The deme now became the primitive constituent element of the commonwealth, both as to persons and as to property. It had its own demarch, its register of enrolled citizens, its collective property, its public meetings and religious ceremonies, its taxes levied and administered by itself. The register of qualified citizens[252] was kept by the demarch, and the inscription of new citizens took place at the assembly of the demots, whose legitimate sons were enrolled on attaining the age of eighteen, and their adopted sons at any time when presented and sworn to by the adopting citizen. The citizenship could only be granted by a public vote of the people, but wealthy non-freemen were enabled sometimes to evade this law and purchase admission upon the register of some poor deme, probably by means of a fictitious adoption. At the meetings of the demots, the register was called over, and it sometimes happened that some names were expunged,—in which case the party thus disfranchised had an appeal to the popular judicature.[253] So great was the local administrative power, however, of these demes, that they are described as the substitute,[254] under the Kleisthenean system, for the naukraries under the Solonian and ante-Solonian.

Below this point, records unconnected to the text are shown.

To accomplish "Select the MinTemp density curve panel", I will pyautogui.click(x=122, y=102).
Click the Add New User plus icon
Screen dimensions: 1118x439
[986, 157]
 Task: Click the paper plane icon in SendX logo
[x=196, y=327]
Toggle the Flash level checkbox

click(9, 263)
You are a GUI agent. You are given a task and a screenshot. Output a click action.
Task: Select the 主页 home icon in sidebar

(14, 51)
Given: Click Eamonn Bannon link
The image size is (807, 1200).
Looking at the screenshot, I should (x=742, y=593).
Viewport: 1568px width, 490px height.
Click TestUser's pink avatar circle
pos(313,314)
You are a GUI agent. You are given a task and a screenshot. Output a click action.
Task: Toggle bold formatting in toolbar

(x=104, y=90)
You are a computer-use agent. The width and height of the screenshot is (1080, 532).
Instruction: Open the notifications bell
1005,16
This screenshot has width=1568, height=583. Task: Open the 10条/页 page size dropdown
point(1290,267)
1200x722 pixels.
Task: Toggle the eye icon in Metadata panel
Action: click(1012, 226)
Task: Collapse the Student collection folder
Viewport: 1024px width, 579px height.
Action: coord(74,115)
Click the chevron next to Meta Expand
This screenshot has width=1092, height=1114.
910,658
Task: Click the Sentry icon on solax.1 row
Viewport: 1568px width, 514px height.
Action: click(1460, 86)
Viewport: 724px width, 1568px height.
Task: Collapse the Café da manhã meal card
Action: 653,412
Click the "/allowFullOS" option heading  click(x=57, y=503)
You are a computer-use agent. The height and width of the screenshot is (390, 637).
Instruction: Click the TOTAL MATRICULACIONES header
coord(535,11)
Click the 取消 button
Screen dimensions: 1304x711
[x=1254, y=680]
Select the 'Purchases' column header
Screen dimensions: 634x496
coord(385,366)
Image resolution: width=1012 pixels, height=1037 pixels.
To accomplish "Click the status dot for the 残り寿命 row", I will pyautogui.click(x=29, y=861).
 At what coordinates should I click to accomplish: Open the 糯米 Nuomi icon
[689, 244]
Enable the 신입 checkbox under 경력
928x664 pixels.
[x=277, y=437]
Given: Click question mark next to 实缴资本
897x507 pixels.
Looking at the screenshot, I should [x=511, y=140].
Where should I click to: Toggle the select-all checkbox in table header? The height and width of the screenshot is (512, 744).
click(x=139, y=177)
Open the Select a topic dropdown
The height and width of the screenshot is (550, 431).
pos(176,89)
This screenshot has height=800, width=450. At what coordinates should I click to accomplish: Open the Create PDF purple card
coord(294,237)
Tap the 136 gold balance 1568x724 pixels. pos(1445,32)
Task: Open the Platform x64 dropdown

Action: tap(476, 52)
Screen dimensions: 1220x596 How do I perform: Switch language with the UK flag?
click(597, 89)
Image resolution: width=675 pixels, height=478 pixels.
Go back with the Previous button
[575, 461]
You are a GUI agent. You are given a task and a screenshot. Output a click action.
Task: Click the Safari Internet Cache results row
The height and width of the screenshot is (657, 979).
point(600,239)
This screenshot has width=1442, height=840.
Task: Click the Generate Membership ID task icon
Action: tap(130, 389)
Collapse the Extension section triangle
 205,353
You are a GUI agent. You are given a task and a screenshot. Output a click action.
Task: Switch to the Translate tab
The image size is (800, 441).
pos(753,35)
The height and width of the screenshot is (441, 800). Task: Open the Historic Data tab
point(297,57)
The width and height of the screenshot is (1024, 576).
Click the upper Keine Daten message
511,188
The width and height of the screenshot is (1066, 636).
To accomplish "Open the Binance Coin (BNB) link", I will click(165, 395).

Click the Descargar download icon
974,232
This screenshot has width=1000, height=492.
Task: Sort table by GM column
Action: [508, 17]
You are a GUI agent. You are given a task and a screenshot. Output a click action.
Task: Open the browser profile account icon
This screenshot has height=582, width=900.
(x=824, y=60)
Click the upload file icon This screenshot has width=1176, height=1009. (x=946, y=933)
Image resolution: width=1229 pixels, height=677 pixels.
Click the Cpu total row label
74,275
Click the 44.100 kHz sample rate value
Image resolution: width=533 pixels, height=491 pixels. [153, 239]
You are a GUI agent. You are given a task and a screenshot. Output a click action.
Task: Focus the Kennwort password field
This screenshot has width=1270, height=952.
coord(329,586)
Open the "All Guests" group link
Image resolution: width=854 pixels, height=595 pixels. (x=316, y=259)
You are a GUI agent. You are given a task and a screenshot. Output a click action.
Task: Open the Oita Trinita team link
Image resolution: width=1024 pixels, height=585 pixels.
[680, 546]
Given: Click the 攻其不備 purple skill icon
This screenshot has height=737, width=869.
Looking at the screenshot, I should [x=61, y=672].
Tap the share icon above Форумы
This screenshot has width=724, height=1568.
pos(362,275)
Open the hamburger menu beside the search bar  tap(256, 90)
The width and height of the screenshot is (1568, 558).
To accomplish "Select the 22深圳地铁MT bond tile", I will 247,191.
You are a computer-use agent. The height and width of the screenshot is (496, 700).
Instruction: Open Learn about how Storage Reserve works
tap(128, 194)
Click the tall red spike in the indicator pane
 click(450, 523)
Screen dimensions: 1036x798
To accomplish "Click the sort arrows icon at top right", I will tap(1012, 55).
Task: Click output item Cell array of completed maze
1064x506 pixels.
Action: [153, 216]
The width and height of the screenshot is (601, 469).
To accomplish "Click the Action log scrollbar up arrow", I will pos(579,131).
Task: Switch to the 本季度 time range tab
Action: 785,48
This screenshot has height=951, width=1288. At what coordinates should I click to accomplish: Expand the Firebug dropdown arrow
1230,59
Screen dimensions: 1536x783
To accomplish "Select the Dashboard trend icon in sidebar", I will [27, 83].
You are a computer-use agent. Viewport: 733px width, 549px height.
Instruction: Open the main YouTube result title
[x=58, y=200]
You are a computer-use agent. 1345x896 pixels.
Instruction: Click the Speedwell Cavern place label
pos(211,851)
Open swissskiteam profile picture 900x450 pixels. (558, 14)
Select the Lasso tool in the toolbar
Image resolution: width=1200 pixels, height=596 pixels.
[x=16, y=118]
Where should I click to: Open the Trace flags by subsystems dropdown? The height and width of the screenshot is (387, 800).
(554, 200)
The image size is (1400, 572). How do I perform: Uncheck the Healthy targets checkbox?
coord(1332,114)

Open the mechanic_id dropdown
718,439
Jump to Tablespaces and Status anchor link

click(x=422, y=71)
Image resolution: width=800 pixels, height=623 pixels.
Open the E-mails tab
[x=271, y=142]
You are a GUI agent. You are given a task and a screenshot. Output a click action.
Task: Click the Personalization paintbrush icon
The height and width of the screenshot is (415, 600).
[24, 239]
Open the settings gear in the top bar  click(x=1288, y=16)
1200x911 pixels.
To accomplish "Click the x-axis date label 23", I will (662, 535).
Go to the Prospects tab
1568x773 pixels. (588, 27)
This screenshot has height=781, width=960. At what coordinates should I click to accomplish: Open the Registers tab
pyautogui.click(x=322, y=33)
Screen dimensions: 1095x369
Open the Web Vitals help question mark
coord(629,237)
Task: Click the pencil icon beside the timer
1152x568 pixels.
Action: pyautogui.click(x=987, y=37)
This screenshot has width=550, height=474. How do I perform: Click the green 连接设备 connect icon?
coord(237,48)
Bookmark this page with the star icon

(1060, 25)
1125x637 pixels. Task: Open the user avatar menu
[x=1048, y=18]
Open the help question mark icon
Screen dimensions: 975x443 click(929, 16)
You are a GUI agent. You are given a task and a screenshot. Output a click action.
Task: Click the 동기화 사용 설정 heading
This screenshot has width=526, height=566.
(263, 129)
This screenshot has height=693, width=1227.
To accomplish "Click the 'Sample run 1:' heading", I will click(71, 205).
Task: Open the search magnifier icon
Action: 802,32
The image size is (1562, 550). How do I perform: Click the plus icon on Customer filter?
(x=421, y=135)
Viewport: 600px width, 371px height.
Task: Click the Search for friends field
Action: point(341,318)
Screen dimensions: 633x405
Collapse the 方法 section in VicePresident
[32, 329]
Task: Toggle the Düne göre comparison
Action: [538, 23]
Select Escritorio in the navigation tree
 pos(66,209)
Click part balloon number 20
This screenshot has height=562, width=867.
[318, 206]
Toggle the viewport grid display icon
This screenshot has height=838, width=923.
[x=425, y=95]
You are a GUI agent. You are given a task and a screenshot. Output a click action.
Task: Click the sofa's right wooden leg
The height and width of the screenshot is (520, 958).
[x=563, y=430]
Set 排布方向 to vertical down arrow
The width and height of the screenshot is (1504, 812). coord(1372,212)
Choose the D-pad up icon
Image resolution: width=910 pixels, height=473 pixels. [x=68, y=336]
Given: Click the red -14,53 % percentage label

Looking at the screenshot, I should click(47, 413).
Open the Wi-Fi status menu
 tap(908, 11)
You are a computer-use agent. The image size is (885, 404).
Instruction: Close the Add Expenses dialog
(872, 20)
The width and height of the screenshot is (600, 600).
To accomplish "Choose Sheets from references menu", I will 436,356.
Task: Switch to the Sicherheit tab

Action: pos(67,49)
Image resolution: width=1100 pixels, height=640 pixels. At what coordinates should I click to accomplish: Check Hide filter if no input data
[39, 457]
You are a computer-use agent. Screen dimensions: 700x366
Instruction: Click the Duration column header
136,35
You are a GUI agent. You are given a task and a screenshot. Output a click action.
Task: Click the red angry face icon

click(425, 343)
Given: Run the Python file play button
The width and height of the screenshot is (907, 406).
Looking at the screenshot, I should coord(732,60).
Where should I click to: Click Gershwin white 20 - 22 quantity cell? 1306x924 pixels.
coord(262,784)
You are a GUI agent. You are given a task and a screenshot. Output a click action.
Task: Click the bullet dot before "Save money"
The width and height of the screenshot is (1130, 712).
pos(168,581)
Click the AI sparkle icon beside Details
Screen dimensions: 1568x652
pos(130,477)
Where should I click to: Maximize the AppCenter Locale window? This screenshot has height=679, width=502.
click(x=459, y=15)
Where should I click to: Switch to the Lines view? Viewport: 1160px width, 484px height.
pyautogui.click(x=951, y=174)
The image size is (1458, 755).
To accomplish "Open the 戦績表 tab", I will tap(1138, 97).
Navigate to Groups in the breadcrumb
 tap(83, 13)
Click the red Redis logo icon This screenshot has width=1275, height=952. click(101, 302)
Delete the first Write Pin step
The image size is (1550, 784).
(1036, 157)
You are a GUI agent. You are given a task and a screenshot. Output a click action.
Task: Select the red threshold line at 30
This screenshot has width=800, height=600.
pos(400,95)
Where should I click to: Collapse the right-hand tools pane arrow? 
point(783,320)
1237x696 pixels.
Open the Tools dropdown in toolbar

The trittyes and naukraries, though nominally preserved, and the latter (as some affirm) augmented in number from forty-eight to fifty, appear henceforward as of little public importance.

Kleisthenês preserved, but at the same time modified and expanded, all the main features of Solon’s political constitution; the public assembly, or ekklesia,—the preconsidering senate, composed of members from all the tribes,—and the habit of annual election, as well as annual responsibility of magistrates, by and to the ekklesia. The full value must now have been felt of possessing such preëxisting institutions to build upon, at a moment of perplexity and dissension. But the Kleisthenean ekklesia acquired new strength, and almost a new character, from the great increase of the number of citizens qualified to attend it; while the annually-changed senate, instead of being composed of four hundred members taken in equal proportion from each of the old four tribes, was enlarged to five hundred, taken equally from each of the new ten tribes. It now comes before us, under the name of Senate of Five Hundred, as an active and indispensable body throughout the whole Athenian democracy: and the practice now seems to have begun (though the period of commencement cannot be decisively proved), of determining the names of the senators by lot. Both the senate thus constituted, and the public assembly, were far more popular and vigorous than they had been under the original arrangement of Solon.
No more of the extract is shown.